A controversial proposal that would restrict transgender students’ participation in school sports advanced out of a Senate committee Monday after similar bill failed to clear during the regular session.
This comes as Republicans have been trying to take the bill on transgender athletes to the next level. It would limit transgender students’ participation in school sports.
There was no Democratic members present after dozens of them fled the state in a bid to halt GOP-backed voting restrictions proposal.
Six Republicans on the Senate Health and Human Services Committee still had a quorum and conducted their first public hearing on two bills during the days-old special legislative session. Gov. Greg Abbott added the issue to lawmakers’ agenda when he called the special session.

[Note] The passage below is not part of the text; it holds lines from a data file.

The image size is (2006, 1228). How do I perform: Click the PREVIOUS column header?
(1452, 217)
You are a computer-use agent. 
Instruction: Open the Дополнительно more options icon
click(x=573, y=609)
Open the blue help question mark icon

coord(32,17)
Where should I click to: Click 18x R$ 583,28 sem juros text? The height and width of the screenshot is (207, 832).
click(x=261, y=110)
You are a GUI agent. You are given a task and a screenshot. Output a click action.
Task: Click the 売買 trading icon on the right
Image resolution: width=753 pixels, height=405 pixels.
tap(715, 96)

Following Abbott’s insertion of the transgender athlete’s bill into the agenda, Senator Charles Perry underscored the need to get two Senate bills on the road if only to ensure the protection of cisgender women’s rights to compete in their desired sports.
Under these legislative measures – Senate Bill 32 and Senate Bill No. 2 – student athletes may only be able to participate on sports teams parallel with the student’s sex assigned at birth or listed on their official birth certificate at or near the time of birth.

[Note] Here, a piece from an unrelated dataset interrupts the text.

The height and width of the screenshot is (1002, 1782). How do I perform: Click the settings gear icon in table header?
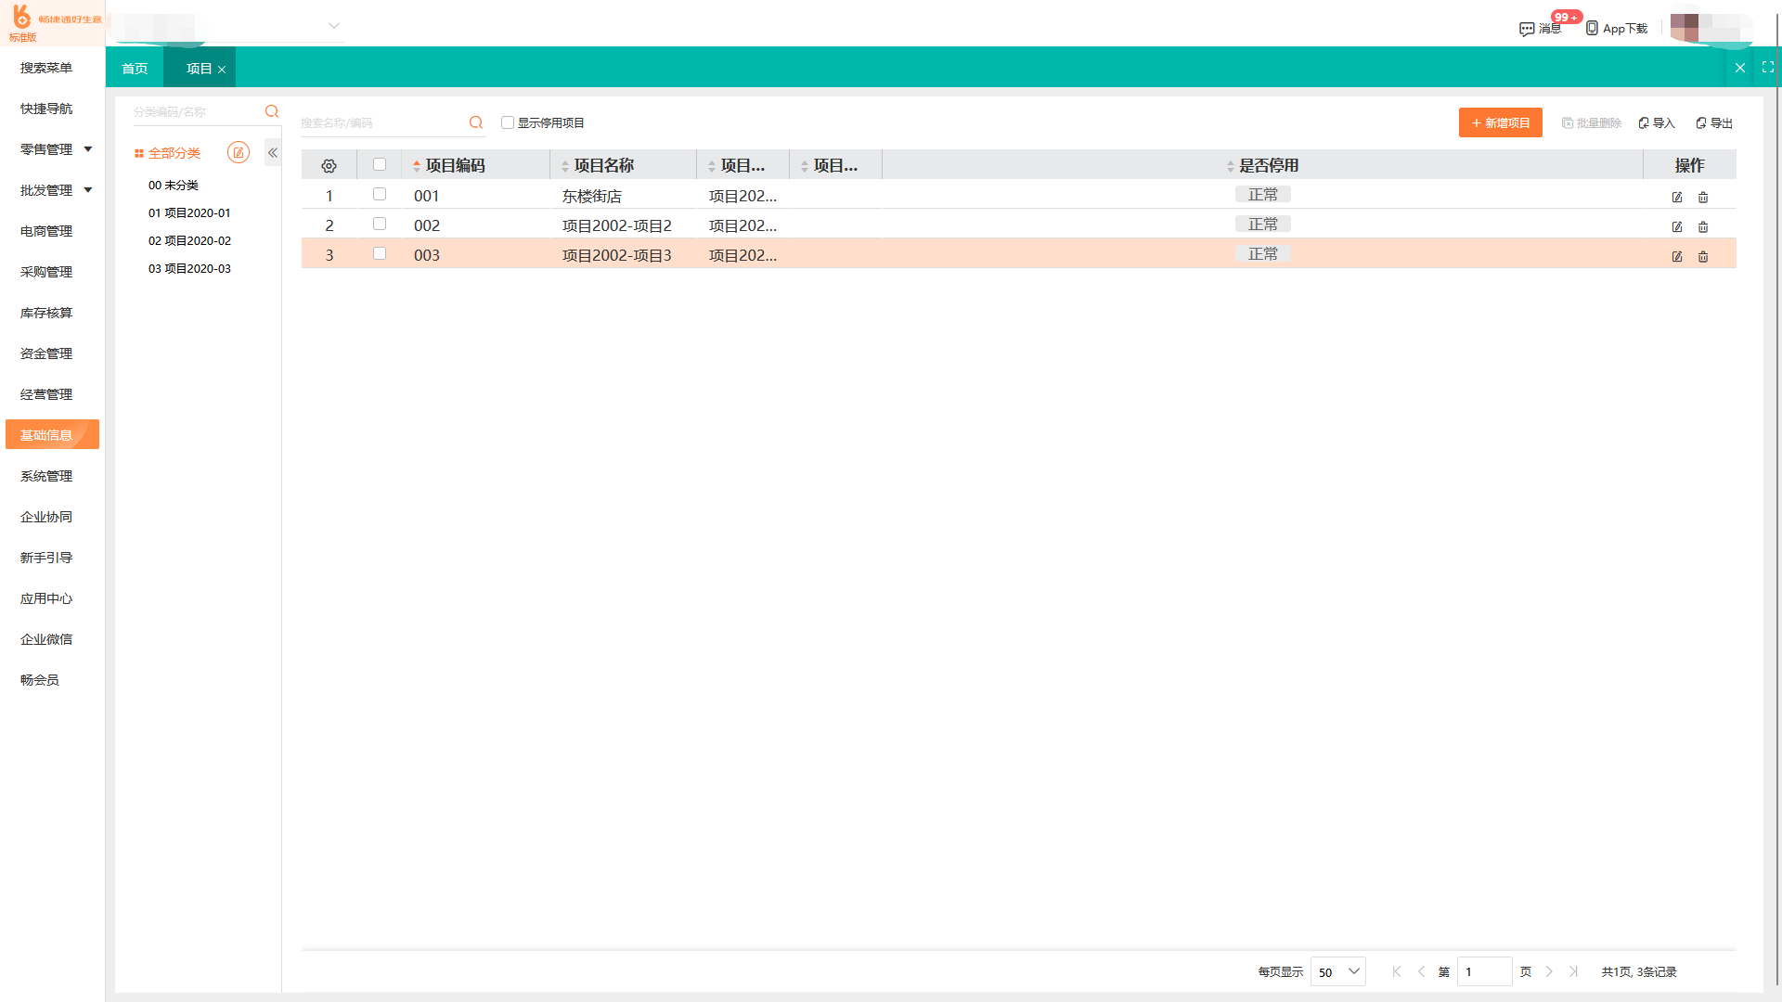pyautogui.click(x=329, y=165)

While both legislative bills are pushing similar clauses, SB 32 would only be able to cover sports at K-12 public schools, while SB 2 covers both K-12 and public colleges and universities.

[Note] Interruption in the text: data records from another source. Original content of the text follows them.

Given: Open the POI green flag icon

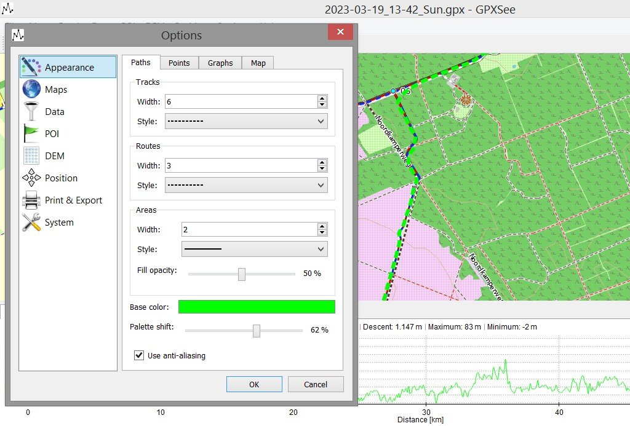Looking at the screenshot, I should (x=31, y=134).

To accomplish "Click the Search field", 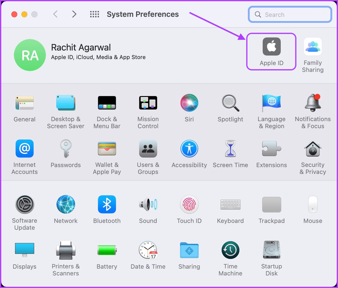I will click(x=290, y=15).
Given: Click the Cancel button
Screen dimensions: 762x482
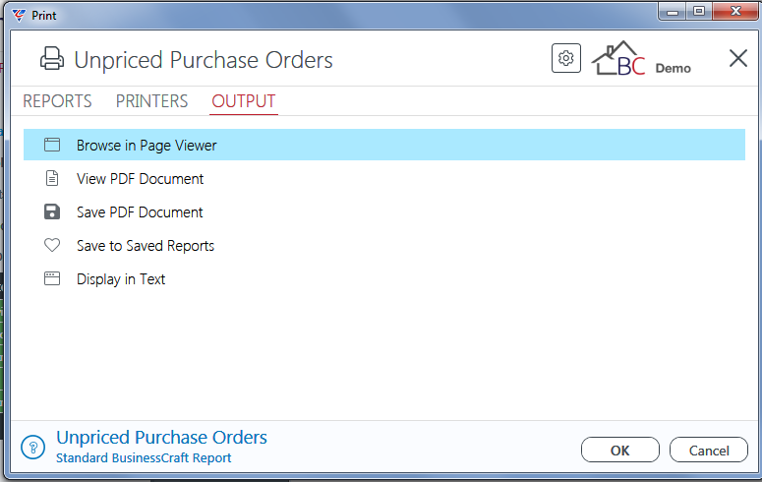Looking at the screenshot, I should coord(709,451).
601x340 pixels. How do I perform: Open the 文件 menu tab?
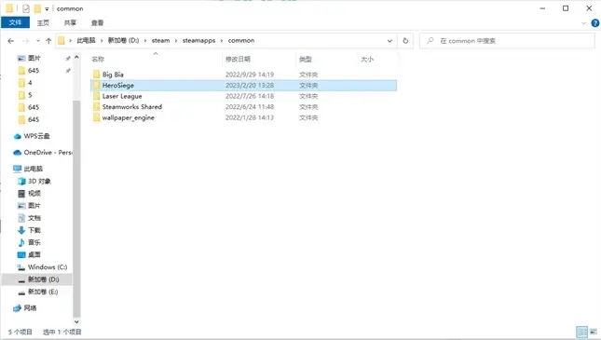point(15,22)
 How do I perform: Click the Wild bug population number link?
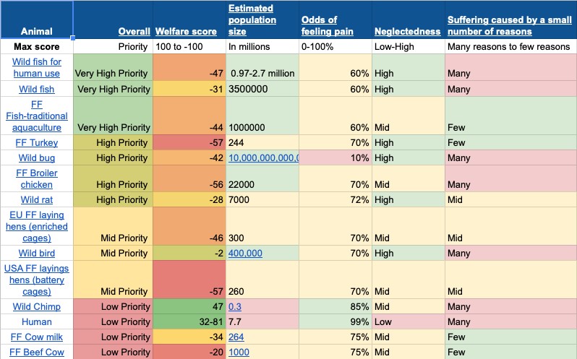click(263, 158)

In an earlier Senate committee hearing, Perry said that allowing transgender boys to compete in an all-women event alters an even playing field even as he claimed that such an idea is seen reduce the chances of women by birth to win over the much strong masculine gender.
“It reminds us that it’s not OK to destroy the dreams of one for the benefit of another,” Perry said.
With no Democrats currently in attendance, advocates for transgender athletes are left to stand against both SB 32 and SB 2, citing very little evidence that transgender athletes were joining sports teams.
In the event that the legislative body finally adopts both SB 32 and SB 2, the University Interscholastic League of Texas which has been mandated to supervise high school athletics, may have to stick to just one option – allow athletes determined as male in their birth certificate to play only for an all-men sports team.